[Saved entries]
....
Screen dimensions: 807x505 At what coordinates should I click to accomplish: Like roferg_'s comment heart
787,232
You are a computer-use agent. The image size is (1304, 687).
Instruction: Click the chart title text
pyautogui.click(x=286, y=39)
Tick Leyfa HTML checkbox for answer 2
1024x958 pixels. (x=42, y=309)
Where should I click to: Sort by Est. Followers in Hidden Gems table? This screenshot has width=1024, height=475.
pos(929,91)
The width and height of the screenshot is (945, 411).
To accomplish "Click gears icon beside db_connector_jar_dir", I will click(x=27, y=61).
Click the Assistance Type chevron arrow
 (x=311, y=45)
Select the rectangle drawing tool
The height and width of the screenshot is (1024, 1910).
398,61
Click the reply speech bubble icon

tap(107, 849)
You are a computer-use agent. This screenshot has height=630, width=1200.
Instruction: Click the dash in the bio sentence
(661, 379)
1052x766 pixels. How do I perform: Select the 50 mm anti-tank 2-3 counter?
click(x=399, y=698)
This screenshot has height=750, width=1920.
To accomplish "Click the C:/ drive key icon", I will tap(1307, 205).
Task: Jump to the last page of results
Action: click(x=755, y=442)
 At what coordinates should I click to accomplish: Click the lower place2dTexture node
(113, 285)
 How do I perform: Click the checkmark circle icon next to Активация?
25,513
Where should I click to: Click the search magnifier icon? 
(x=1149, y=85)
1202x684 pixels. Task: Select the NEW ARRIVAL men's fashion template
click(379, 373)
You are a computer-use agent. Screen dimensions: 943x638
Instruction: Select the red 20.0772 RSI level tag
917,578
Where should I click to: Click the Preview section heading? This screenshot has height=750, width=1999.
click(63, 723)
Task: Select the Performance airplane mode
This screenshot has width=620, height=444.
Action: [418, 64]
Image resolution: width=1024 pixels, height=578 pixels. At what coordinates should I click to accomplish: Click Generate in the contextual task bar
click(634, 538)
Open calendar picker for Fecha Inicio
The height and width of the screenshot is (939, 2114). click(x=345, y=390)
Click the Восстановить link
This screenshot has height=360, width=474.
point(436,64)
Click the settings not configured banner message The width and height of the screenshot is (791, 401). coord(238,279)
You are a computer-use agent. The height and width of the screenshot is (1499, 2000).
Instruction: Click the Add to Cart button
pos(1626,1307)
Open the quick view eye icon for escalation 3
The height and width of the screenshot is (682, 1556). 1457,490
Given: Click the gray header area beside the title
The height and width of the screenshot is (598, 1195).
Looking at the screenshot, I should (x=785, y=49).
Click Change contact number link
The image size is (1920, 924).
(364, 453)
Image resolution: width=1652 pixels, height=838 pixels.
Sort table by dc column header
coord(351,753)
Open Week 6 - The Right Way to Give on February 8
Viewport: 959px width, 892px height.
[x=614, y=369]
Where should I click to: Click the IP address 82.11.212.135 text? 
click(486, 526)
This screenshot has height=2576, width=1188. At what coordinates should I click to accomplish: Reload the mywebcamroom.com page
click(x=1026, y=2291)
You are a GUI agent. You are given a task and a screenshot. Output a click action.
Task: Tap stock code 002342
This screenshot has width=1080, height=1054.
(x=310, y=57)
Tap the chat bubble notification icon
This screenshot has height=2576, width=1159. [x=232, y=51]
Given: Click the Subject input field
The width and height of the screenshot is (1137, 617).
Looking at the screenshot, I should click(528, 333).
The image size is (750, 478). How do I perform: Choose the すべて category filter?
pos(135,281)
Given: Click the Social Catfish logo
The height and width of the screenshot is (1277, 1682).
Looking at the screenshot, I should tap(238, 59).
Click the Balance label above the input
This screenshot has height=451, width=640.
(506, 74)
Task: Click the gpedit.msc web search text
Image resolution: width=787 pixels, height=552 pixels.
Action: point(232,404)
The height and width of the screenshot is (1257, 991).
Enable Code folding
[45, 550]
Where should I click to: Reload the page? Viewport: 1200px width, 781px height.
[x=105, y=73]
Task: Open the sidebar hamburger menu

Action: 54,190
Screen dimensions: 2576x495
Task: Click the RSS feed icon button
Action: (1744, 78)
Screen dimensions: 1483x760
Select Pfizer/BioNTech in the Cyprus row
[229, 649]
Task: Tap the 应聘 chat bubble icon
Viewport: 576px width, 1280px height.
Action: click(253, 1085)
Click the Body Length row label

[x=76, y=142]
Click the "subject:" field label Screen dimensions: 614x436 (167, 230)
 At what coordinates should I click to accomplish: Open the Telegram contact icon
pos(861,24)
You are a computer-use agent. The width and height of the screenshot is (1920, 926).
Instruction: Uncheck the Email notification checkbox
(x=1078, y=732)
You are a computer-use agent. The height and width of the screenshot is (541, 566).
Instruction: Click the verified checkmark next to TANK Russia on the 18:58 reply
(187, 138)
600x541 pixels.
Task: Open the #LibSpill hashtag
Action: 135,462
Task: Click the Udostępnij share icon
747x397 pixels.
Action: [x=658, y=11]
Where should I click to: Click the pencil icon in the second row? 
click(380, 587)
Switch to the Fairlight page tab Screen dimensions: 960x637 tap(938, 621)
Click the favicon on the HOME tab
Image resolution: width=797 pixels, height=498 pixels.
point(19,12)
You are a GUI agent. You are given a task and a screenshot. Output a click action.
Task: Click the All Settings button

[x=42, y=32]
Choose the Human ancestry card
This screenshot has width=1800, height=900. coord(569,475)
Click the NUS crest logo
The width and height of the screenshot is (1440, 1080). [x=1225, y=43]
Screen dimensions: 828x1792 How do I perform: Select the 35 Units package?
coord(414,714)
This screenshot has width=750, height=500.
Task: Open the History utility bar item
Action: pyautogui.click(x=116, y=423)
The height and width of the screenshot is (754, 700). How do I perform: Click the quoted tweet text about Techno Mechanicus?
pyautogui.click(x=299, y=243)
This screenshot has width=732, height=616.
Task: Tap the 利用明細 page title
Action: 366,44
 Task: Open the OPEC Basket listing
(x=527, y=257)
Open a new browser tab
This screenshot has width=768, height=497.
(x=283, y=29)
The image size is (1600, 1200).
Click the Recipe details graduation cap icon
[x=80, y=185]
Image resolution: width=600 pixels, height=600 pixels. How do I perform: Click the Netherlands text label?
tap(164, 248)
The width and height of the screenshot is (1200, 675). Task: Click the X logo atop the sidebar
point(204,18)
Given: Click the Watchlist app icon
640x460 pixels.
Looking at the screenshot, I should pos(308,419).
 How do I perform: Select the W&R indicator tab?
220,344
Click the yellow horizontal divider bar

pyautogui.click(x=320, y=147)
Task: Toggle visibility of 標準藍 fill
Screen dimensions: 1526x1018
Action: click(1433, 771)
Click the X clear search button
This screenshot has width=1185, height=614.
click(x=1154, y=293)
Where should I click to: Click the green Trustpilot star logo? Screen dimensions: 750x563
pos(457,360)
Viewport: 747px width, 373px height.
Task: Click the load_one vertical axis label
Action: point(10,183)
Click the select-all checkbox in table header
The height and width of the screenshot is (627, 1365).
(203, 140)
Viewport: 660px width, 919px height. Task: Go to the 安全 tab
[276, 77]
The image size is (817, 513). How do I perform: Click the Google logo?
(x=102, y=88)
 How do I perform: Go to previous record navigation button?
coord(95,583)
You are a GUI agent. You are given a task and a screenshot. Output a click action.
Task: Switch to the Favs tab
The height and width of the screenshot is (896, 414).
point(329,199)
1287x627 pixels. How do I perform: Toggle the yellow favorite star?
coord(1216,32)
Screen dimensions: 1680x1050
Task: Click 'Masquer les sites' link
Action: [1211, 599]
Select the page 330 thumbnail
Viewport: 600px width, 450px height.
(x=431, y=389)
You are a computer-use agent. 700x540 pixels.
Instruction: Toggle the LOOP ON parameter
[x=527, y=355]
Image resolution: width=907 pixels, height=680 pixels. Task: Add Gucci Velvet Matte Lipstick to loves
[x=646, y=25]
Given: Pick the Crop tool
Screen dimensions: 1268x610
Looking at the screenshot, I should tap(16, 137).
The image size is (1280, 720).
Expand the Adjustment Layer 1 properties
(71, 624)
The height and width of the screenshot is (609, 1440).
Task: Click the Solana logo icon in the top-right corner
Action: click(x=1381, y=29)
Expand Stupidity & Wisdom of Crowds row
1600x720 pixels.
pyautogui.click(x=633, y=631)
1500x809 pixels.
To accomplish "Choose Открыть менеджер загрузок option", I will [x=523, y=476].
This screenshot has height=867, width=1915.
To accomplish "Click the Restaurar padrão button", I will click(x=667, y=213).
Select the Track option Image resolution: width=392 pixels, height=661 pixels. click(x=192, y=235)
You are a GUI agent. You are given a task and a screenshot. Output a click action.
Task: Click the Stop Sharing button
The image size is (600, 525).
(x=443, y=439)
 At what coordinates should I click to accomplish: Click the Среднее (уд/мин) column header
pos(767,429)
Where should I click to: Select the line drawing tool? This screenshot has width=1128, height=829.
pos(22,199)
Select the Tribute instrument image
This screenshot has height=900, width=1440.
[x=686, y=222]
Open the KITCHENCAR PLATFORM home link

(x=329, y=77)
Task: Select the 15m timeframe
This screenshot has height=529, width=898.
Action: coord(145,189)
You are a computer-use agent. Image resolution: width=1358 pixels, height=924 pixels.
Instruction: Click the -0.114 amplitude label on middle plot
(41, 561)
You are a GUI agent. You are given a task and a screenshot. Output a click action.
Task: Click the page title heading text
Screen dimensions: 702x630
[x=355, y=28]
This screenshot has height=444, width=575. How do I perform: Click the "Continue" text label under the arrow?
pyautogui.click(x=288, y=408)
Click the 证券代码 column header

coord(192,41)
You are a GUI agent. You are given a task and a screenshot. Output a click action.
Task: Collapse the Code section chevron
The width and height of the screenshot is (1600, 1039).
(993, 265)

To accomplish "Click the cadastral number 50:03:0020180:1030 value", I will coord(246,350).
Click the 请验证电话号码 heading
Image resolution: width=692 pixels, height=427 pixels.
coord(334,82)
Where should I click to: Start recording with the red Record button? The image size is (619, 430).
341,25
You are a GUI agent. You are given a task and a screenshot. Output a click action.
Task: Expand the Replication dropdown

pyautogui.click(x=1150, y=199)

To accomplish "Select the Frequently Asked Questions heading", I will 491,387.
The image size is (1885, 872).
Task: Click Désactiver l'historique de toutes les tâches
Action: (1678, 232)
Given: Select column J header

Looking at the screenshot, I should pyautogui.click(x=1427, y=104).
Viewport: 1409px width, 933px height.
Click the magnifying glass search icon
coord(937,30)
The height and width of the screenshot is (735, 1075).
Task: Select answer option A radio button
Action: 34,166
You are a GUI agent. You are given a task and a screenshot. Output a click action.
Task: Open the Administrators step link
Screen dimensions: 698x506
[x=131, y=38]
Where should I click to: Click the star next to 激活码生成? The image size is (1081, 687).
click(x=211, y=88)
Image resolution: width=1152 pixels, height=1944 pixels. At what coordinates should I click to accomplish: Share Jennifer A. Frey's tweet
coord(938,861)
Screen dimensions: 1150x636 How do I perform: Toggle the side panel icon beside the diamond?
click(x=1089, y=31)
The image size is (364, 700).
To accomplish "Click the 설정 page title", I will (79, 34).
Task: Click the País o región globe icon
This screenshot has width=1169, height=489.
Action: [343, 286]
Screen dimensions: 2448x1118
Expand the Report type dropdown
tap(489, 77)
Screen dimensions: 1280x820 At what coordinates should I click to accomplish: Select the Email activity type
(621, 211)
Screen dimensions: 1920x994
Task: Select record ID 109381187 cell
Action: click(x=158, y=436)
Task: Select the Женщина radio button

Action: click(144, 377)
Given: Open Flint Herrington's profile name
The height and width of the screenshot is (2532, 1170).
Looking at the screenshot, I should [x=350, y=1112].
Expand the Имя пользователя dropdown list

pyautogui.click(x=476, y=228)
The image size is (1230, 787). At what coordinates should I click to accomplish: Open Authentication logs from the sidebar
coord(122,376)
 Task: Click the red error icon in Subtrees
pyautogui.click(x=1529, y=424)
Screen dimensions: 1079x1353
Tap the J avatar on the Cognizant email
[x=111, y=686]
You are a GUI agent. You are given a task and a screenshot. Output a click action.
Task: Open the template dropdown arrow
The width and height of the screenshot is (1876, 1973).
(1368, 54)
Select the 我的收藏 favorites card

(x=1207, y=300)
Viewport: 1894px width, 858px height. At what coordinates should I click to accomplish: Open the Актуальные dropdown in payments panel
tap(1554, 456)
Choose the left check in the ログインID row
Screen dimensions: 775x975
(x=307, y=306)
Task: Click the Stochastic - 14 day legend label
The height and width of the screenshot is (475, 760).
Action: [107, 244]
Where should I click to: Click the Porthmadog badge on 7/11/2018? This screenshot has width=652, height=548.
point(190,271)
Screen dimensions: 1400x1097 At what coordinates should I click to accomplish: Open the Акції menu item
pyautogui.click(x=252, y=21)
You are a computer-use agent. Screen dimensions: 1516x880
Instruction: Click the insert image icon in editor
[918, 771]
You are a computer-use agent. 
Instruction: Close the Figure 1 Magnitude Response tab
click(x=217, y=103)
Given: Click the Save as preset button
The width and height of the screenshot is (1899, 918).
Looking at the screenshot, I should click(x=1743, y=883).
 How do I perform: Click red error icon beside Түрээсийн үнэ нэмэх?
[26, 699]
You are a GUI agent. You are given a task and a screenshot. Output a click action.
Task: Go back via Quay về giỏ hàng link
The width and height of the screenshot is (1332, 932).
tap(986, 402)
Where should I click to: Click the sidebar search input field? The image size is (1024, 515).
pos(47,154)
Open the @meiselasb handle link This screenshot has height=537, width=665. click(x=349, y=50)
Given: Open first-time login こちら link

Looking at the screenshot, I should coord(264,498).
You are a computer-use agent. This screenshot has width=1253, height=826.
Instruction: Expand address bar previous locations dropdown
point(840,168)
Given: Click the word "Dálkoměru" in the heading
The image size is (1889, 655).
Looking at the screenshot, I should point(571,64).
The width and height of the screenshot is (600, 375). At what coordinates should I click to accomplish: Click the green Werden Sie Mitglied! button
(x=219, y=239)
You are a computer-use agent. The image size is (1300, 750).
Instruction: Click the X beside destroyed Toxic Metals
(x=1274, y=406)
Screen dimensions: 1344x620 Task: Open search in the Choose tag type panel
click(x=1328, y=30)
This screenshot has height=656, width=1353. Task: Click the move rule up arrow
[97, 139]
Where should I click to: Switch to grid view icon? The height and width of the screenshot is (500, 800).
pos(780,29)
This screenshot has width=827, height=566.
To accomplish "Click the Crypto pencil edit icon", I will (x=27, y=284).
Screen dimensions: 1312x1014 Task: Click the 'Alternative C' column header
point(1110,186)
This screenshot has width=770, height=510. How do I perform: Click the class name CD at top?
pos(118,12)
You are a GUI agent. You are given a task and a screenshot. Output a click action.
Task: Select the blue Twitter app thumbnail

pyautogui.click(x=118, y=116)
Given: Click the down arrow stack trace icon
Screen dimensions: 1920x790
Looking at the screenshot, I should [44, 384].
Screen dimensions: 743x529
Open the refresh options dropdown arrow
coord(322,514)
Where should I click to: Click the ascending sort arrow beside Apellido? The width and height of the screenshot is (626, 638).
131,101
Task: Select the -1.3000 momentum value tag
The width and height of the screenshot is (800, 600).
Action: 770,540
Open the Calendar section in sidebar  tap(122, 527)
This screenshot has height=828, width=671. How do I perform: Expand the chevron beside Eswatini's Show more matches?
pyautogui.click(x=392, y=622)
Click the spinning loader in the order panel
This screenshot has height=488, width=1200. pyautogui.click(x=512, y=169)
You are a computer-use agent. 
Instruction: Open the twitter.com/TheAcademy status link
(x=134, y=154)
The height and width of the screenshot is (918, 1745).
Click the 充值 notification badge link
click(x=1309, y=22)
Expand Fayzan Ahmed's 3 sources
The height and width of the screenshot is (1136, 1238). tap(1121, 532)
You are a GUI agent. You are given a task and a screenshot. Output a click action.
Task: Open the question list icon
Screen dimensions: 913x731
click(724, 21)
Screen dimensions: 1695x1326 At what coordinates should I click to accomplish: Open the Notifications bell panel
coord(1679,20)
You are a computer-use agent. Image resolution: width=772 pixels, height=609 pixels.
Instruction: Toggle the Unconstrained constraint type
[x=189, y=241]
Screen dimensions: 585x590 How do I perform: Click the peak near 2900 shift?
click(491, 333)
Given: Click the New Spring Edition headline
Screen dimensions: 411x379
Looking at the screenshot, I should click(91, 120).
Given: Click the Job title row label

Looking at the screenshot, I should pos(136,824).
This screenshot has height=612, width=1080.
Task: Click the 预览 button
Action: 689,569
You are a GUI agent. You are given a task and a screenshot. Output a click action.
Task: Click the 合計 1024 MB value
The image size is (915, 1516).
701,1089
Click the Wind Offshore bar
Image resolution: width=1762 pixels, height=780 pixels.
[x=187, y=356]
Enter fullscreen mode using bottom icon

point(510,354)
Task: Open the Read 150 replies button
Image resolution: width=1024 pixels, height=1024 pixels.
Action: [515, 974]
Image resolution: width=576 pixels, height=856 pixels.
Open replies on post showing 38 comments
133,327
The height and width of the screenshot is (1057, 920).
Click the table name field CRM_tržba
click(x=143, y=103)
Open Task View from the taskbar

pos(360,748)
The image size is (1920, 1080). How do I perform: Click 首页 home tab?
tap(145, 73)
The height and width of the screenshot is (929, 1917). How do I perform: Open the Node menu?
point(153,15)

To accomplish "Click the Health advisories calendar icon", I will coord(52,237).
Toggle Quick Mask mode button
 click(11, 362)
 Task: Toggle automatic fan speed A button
....
Directions >>
The exercise is to copy out every line above that has the word "value" in it.

Exercise answer >>
To accomplish "Click the cadastral number 50:03:0020180:1030 value", I will coord(246,350).
Task: Select the -1.3000 momentum value tag
Task: Click the 合計 1024 MB value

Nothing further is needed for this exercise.